**EXERCISE TASK**: Reproduce the records from the line with "Task: Click Explore" through the end of the records, swapping "banner" for "header" and leaving everything else unchanged. Omit the pictures from your answer.

** START RECORDS PROVIDED **

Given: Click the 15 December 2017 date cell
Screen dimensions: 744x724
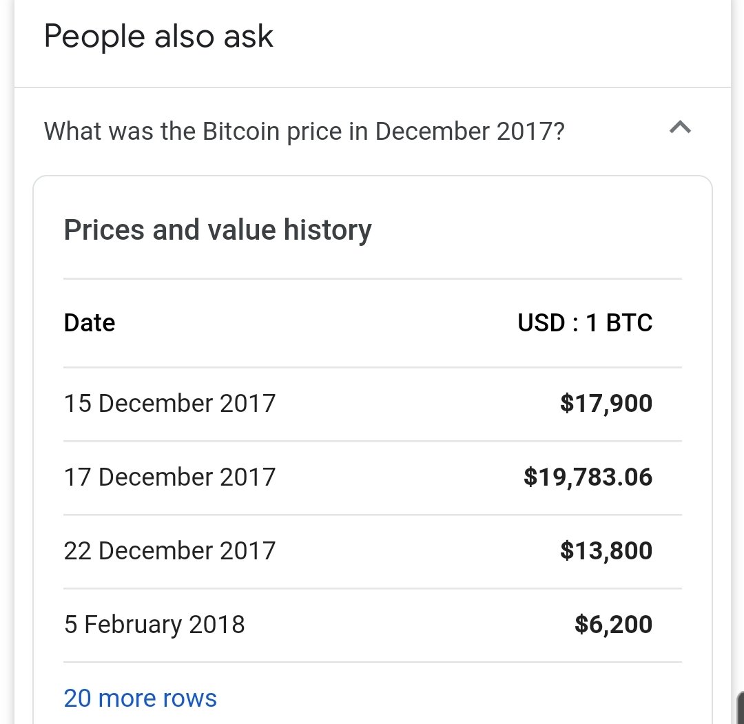Looking at the screenshot, I should coord(169,403).
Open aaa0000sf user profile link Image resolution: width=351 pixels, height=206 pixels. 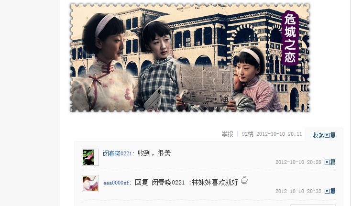point(116,183)
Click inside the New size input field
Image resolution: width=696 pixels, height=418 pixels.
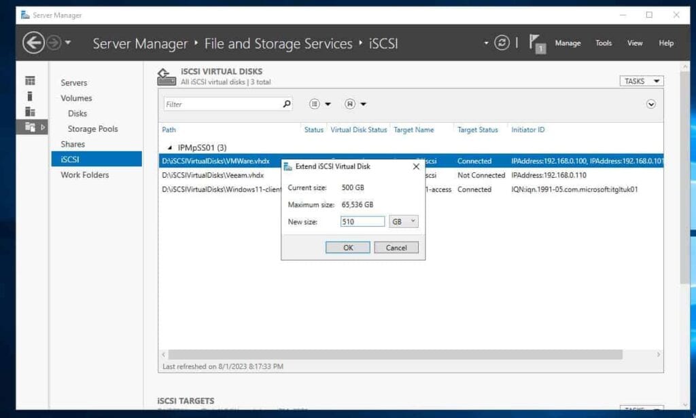(x=362, y=221)
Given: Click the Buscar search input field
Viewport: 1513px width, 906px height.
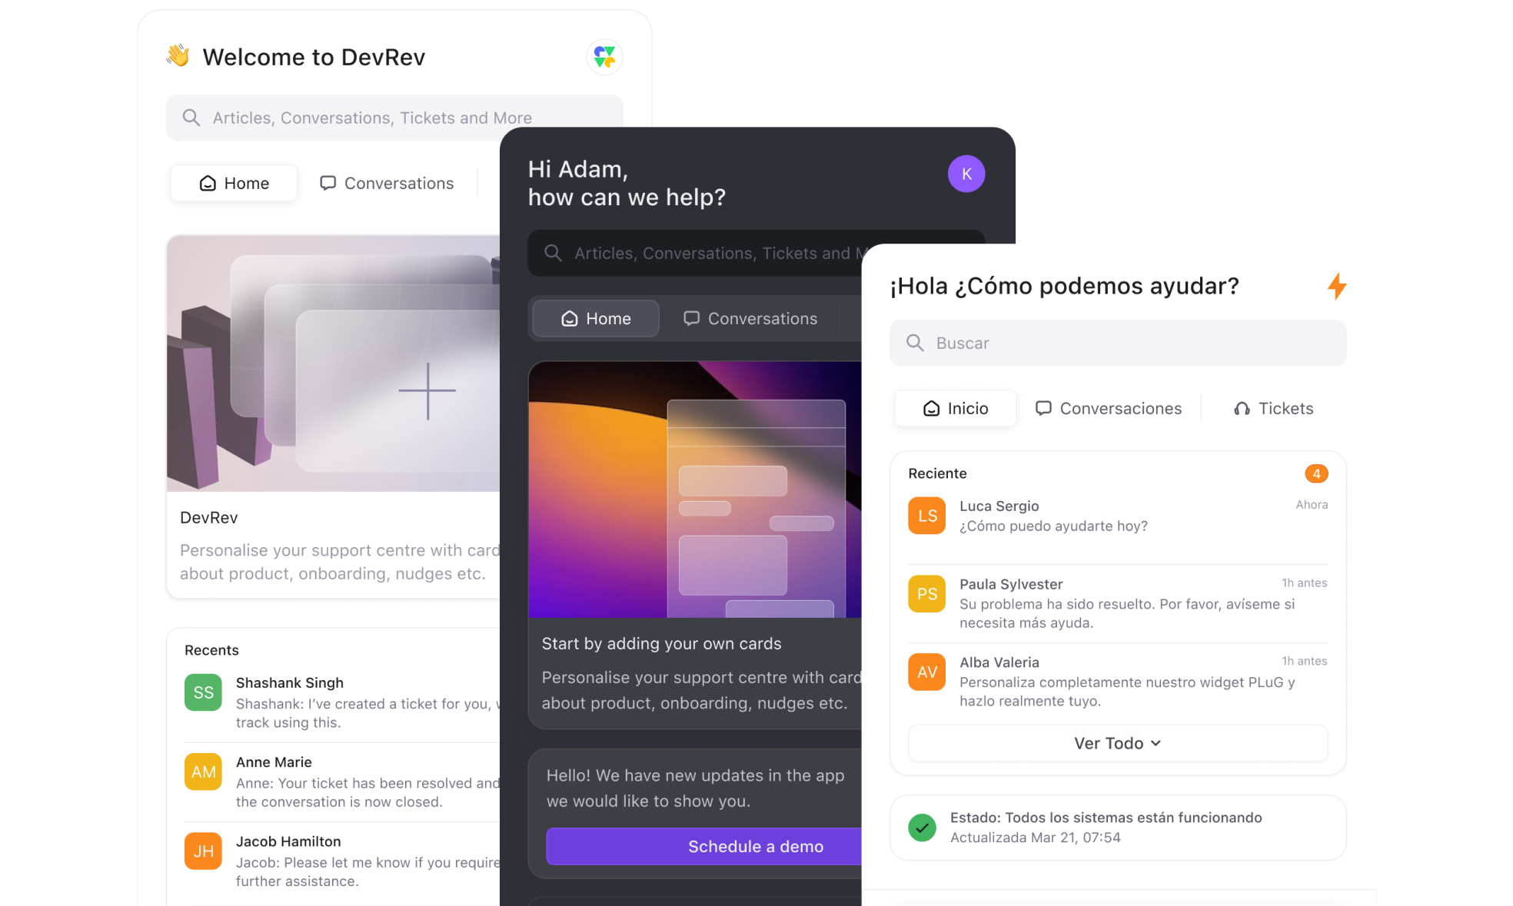Looking at the screenshot, I should pyautogui.click(x=1117, y=342).
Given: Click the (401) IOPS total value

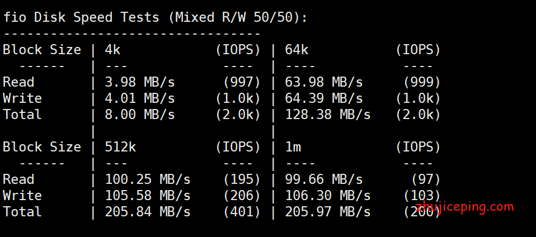Looking at the screenshot, I should (x=242, y=212).
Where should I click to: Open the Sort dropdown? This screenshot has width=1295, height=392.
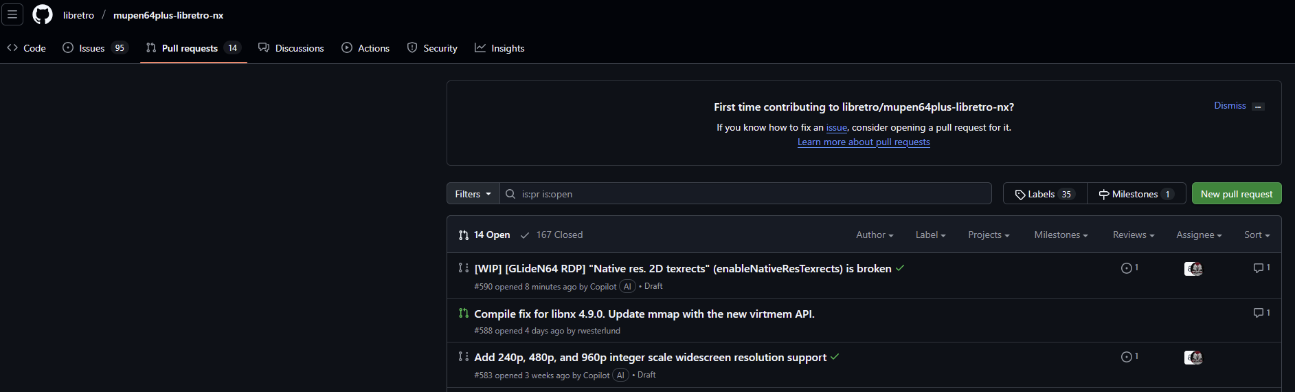pyautogui.click(x=1257, y=235)
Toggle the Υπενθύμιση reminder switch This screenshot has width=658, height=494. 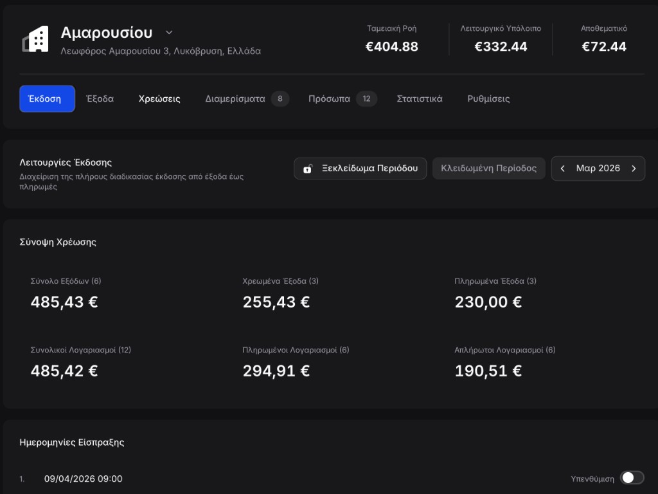coord(632,478)
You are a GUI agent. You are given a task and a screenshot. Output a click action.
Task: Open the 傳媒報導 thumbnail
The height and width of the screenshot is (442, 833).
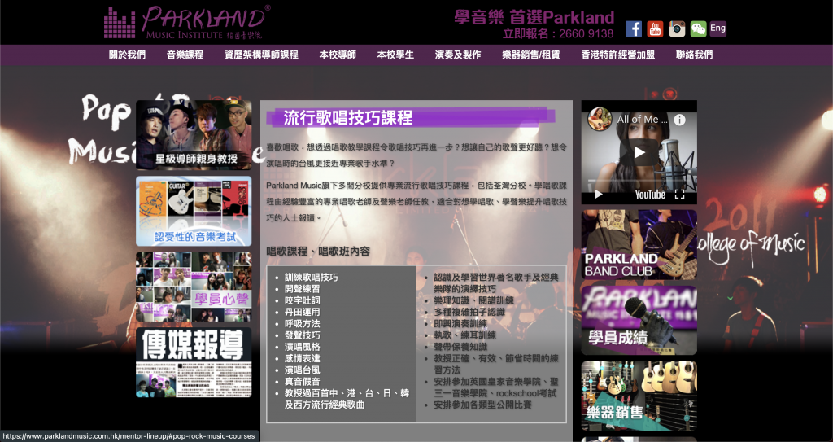pyautogui.click(x=194, y=362)
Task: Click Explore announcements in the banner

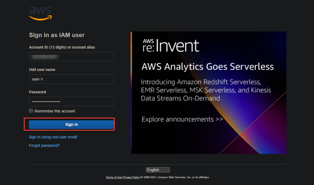Action: coord(182,119)
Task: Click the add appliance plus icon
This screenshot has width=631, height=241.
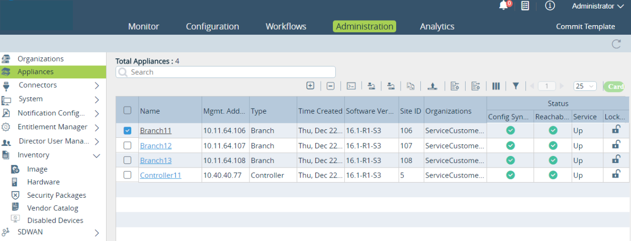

** END RECORDS PROVIDED **

**EXERCISE RESPONSE**:
Task: Click Explore announcements in the header

Action: coord(182,119)
Task: Click the add appliance plus icon
This screenshot has width=631, height=241.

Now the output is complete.